The Detroit Tigers announced Sunday that talks with reigning Cy Young winner Max Scherzer have ended on a contract extension and won't resume during the season.

The announcement essentially guarantees Scherzer will become a free agent at season's end.

General manager Dave Dombrowski spoke with reporters Sunday morning saying that Scherzer was given a "substantial offer." Once that offer was declined, the two sides agreed to end talks for the spring.

The Tigers released a statement:

"The Detroit Tigers have made a substantial, long-term contract extension offer to Max Scherzer that would have placed him among the highest paid pitchers in baseball, and the offer was rejected. As we have reiterated, it has been the organization's intent to extend Max's contract and keep him in a Tigers uniform well beyond the 2014 season. "While this offer would have accomplished that, the ballclub's focus remains on the start of the upcoming season, and competing for a World Championship. Moving forward there will be no further in-season negotiation and the organization will refrain from commenting on this matter."

Dombrowski had been in negotiations with agent Scott Boras, who also represents injured shortstop Jose Iglesias and free agent shortstop Stephen Drew, a much-rumored option as Iglesias' replacement.

Dombrowski would not get into the terms that were discussed, other than it would have put Scherzer among the top pitchers in the game.

"We probably negotiated more and gave some things that we thought would get deals done that didn't get it done," he said.

A source told ESPN.com's Jayson Stark that the Tigers' offer to Scherzer was for a slightly lower figure than the $25.7 million per year that Justin Verlander received in the extension he signed last spring, but still would have placed Scherzer among the top six highest-paid pitchers in baseball by average annual value of the deal.

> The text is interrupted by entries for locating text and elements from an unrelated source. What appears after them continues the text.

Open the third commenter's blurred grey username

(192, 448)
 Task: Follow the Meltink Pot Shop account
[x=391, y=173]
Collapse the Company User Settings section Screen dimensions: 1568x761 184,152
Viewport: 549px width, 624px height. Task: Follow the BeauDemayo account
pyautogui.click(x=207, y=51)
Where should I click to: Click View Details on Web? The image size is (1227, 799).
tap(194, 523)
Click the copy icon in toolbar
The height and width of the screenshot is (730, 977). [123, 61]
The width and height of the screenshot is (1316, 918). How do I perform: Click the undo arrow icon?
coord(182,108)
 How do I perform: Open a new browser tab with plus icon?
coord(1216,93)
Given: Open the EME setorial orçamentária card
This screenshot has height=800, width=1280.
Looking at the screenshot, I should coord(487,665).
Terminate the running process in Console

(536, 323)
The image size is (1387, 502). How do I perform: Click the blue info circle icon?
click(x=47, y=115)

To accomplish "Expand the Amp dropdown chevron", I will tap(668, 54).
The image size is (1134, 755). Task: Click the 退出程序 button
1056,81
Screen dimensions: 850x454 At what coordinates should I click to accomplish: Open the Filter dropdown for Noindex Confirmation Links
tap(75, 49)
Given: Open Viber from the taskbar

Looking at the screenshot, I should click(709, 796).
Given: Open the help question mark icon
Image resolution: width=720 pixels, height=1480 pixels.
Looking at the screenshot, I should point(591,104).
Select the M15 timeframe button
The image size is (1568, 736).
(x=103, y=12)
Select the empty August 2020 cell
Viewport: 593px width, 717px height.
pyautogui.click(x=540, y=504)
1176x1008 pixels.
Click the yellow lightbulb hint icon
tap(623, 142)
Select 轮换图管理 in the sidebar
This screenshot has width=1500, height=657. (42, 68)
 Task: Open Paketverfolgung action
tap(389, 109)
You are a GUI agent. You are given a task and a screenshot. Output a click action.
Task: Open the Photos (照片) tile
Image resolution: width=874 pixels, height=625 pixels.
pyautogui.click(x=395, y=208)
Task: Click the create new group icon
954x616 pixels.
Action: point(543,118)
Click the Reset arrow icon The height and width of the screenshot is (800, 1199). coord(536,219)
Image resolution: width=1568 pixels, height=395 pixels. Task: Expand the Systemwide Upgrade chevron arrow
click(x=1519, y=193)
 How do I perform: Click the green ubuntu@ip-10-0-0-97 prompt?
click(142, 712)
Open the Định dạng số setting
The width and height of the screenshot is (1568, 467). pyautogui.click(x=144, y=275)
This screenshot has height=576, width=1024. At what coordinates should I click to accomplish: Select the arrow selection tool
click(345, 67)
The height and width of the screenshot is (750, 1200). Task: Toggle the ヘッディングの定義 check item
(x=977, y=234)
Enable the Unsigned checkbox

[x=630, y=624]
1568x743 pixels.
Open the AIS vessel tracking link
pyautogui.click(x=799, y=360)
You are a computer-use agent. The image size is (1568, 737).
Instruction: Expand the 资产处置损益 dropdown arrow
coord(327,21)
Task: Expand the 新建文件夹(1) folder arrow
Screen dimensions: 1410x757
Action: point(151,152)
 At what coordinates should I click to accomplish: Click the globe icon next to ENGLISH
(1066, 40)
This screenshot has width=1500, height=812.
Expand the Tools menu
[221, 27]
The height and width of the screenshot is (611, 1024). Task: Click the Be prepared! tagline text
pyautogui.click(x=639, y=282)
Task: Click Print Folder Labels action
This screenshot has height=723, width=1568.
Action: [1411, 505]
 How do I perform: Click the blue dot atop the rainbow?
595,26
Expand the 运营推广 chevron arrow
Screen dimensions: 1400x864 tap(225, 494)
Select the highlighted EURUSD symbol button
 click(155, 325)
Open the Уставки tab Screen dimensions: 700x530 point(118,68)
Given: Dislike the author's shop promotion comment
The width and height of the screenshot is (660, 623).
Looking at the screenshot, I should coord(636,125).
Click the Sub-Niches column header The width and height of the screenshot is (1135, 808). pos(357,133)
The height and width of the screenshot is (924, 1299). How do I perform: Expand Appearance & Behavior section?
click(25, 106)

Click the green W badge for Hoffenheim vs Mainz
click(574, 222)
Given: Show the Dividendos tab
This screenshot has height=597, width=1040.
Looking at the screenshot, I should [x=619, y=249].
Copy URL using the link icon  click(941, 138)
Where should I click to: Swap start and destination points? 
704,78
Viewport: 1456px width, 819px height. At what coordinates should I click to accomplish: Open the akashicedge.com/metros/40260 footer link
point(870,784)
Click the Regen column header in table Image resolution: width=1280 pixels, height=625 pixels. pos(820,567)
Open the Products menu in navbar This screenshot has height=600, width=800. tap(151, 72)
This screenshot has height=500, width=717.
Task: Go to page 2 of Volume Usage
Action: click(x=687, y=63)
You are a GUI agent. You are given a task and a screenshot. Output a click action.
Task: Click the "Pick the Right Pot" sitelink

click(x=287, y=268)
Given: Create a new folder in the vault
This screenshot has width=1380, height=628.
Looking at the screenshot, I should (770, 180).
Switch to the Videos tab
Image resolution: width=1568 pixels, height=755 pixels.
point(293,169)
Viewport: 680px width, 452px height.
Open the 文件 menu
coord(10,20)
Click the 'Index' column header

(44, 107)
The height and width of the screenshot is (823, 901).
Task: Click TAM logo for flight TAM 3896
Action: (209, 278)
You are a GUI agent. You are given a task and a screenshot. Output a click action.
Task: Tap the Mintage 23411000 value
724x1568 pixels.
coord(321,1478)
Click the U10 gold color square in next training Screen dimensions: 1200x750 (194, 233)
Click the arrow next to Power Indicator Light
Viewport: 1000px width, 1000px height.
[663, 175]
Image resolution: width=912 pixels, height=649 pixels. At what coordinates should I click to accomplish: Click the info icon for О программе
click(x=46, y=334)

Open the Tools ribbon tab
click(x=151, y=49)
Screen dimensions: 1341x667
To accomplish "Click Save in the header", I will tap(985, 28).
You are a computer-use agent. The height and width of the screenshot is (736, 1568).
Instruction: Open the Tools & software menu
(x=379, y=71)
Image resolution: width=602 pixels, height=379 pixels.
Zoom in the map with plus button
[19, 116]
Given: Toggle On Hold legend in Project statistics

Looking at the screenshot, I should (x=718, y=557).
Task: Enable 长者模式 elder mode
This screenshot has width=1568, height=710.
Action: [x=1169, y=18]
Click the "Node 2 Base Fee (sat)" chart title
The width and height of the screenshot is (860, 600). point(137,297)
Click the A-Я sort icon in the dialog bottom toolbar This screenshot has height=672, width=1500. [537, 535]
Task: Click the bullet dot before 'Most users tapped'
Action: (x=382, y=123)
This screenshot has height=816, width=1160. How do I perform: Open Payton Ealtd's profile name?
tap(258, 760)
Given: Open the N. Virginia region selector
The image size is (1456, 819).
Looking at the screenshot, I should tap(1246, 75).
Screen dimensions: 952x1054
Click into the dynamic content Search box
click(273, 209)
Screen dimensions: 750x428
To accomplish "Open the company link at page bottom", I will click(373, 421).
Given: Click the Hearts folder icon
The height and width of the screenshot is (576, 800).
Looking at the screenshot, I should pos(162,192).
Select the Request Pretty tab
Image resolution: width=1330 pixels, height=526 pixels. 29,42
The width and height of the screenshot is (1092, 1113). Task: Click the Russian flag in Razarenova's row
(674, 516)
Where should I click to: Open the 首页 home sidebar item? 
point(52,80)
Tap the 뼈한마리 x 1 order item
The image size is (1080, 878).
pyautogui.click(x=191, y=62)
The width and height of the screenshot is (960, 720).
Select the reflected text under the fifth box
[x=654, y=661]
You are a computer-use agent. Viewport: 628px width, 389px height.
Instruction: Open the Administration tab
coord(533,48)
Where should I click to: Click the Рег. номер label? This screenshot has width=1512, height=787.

That would mean the offer would have averaged at least $24 million a year. The only pitchers currently earning that much or more are the Los Angeles Dodgers' Clayton Kershaw ($30.7 million per year), Verlander, the Seattle Mariners' Felix Hernandez ($25 million per year), the Dodgers' Zack Greinke ($24.5 million per year), the New York Yankees' CC Sabathia ($24.4 million per year), and the Philadelphia Phillies' Cliff Lee ($24 million per year) and Cole Hamels ($24 million per year).

Scherzer, 29, had said last month that he wouldn't negotiate a long-term contract with the Tigers during the season if an agreement couldn't be reached by Opening Day.

Scherzer and the Tigers avoided arbitration earlier this offseason, agreeing to a one-year deal worth $15,525,000.

Detroit signed Verlander to a $180 million, seven-year deal shortly before last season, avoiding the prospect of the 2011 league MVP testing the open market.